2. **Next, let's find the middle point of each of these 4 sections.**
* The first section is from 0 to $$\pi/16$$. The middle of that is $$\frac{0 + \pi/16}{2} = \frac{\pi}{32}$$.
* The second section is from $$\pi/16$$ to $$2\pi/16$$. The middle of that is $$\frac{\pi/16 + 2\pi/16}{2} = \frac{3\pi/16}{2} = \frac{3\pi}{32}$$.
* The third section is from $$2\pi/16$$ to $$3\pi/16$$. The middle is $$\frac{2\pi/16 + 3\pi/16}{2} = \frac{5\pi/16}{2} = \frac{5\pi}{32}$$.
* The fourth section is from $$3\pi/16$$ to $$4\pi/16$$ (which is $$\pi/4$$).
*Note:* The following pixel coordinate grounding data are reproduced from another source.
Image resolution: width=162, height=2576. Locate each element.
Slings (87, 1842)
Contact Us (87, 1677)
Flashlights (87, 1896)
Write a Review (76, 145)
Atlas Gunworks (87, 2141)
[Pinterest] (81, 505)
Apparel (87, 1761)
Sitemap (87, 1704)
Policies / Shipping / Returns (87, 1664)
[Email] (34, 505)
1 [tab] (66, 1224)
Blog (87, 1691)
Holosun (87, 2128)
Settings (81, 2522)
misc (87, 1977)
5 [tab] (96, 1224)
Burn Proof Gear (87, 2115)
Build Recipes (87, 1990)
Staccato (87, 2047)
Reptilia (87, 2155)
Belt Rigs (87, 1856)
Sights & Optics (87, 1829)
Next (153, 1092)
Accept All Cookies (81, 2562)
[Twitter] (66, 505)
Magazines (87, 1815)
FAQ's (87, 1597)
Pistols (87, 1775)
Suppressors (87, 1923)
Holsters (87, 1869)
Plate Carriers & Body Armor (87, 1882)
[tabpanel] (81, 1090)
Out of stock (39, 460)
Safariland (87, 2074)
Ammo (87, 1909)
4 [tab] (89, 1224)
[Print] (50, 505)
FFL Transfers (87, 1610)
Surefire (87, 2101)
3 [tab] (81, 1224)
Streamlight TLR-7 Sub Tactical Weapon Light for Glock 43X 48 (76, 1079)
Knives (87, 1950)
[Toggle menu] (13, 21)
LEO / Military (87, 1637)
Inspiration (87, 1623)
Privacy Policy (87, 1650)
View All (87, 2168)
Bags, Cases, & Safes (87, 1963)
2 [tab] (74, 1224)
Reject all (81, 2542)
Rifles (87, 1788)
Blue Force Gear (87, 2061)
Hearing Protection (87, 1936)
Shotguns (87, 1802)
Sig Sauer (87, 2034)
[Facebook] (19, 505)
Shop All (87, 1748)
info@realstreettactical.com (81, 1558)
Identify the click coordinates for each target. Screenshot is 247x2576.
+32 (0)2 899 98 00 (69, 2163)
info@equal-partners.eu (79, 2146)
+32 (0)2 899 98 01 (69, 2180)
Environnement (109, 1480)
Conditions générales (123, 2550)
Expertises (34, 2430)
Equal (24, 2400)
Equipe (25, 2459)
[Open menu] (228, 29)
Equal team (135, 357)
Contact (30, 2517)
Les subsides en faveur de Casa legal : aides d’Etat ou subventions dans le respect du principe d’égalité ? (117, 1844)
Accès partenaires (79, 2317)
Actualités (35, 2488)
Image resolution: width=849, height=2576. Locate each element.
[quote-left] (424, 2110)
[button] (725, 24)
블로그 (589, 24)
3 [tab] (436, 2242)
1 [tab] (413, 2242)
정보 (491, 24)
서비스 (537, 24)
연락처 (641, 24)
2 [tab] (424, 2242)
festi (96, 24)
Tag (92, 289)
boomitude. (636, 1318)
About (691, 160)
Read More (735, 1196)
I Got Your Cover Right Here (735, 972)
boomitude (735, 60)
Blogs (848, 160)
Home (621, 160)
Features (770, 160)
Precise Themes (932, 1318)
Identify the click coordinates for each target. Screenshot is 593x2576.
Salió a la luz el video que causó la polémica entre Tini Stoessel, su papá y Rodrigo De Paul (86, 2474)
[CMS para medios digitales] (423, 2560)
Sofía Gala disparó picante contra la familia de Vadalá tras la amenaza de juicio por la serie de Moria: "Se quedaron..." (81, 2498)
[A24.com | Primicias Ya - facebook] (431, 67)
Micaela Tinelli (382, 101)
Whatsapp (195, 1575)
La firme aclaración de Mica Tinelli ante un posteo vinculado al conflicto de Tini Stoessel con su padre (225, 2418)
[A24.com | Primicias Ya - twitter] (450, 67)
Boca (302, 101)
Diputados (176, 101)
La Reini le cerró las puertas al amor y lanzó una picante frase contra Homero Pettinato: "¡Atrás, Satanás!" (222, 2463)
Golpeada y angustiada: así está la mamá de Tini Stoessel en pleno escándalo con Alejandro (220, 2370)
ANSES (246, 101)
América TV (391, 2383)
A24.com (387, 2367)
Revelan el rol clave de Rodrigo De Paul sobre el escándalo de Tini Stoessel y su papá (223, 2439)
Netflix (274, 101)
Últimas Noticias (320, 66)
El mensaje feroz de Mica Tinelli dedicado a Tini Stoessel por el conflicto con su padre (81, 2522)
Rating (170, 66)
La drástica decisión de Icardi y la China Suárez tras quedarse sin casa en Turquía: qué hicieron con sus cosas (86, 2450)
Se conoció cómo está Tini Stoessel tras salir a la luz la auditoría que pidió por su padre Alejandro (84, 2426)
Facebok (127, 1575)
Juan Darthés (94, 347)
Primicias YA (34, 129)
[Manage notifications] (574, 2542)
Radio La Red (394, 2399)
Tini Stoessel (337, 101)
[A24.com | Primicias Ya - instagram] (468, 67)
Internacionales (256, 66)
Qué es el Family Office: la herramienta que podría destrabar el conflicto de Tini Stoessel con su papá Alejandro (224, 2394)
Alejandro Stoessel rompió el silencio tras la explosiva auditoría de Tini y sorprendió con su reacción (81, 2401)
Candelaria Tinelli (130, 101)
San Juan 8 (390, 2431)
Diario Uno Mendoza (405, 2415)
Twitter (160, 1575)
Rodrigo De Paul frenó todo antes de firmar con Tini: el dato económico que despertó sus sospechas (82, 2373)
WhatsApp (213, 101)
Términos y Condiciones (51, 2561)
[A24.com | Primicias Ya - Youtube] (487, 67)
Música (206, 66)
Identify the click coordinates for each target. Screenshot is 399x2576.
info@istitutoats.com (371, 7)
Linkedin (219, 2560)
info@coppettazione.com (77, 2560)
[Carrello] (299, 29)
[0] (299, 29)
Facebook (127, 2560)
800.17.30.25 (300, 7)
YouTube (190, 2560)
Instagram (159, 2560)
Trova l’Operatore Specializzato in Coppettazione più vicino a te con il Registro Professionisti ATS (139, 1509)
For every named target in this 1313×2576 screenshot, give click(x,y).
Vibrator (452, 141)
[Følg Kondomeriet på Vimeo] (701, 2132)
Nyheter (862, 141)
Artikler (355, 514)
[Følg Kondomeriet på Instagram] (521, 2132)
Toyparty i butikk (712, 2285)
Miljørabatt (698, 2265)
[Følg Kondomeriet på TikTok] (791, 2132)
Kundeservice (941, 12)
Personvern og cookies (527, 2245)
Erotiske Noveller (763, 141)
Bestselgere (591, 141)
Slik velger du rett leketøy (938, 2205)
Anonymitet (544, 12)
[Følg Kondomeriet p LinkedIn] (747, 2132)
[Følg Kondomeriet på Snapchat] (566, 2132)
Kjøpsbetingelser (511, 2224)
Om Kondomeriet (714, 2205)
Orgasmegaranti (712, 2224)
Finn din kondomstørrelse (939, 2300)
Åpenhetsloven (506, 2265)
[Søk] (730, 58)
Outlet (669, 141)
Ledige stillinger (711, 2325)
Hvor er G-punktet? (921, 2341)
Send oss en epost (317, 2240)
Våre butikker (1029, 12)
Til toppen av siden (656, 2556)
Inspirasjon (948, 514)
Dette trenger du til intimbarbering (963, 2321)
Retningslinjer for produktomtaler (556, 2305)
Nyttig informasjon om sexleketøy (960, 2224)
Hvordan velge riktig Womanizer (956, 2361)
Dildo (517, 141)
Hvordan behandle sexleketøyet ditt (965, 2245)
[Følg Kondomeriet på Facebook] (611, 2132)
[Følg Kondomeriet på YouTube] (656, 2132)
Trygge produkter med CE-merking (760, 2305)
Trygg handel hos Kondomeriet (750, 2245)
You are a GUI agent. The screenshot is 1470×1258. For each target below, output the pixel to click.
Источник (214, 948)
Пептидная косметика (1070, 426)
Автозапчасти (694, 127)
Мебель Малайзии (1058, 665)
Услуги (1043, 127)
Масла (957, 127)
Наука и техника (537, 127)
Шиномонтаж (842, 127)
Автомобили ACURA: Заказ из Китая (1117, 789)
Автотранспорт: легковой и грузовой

The middle is $$\frac{3\pi/16 + 4\pi/16}{2} = \frac{7\pi/16}{2} = \frac{7\pi}{32}$$.
So our midpoints are $$\frac{\pi}{32}$$, $$\frac{3\pi}{32}$$, $$\frac{5\pi}{32}$$, and $$\frac{7\pi}{32}$$.

3. **Now, we need to find the height of the curve at each of these midpoints.**
The curve is given by the function $$f(x) = \sec x$$, which is the same as $$1/\cos x$$. (Make sure your calculator is in radians mode!)
* Height 1: $$f(\pi/32) = \sec(\pi/32) \approx 1.00484$$
* Height 2: $$f(3\pi/32) = \sec(3\pi/32) \approx 1.04491$$
* Height 3: $$f(5\pi/32) = \sec(5\pi/32) \approx 1.13354$$
* Height 4: $$f(7\pi/32) = \sec(7\pi/32) \approx 1.29433$$

4. **Finally, we add up all these heights and multiply by the width we found earlier.**
The sum of the heights is approximately:
$$1.00484 + 1.04491 + 1.13354 + 1.29433 \approx 4.47762$$
Now, multiply by our width $$\Delta x = \pi/16$$:
$$M_4 \approx (\pi/16) \times 4.47762 \approx 0.19635 \times 4.47762 \approx 0.87910$$

So, our best guess for the area under the curve using the Midpoint Rule is about 0.8791. We can use a graphing calculator to find the exact value of the integral, which is $$\ln(\sqrt{2} + 1) \approx 0.88137$$, so our estimate is super close!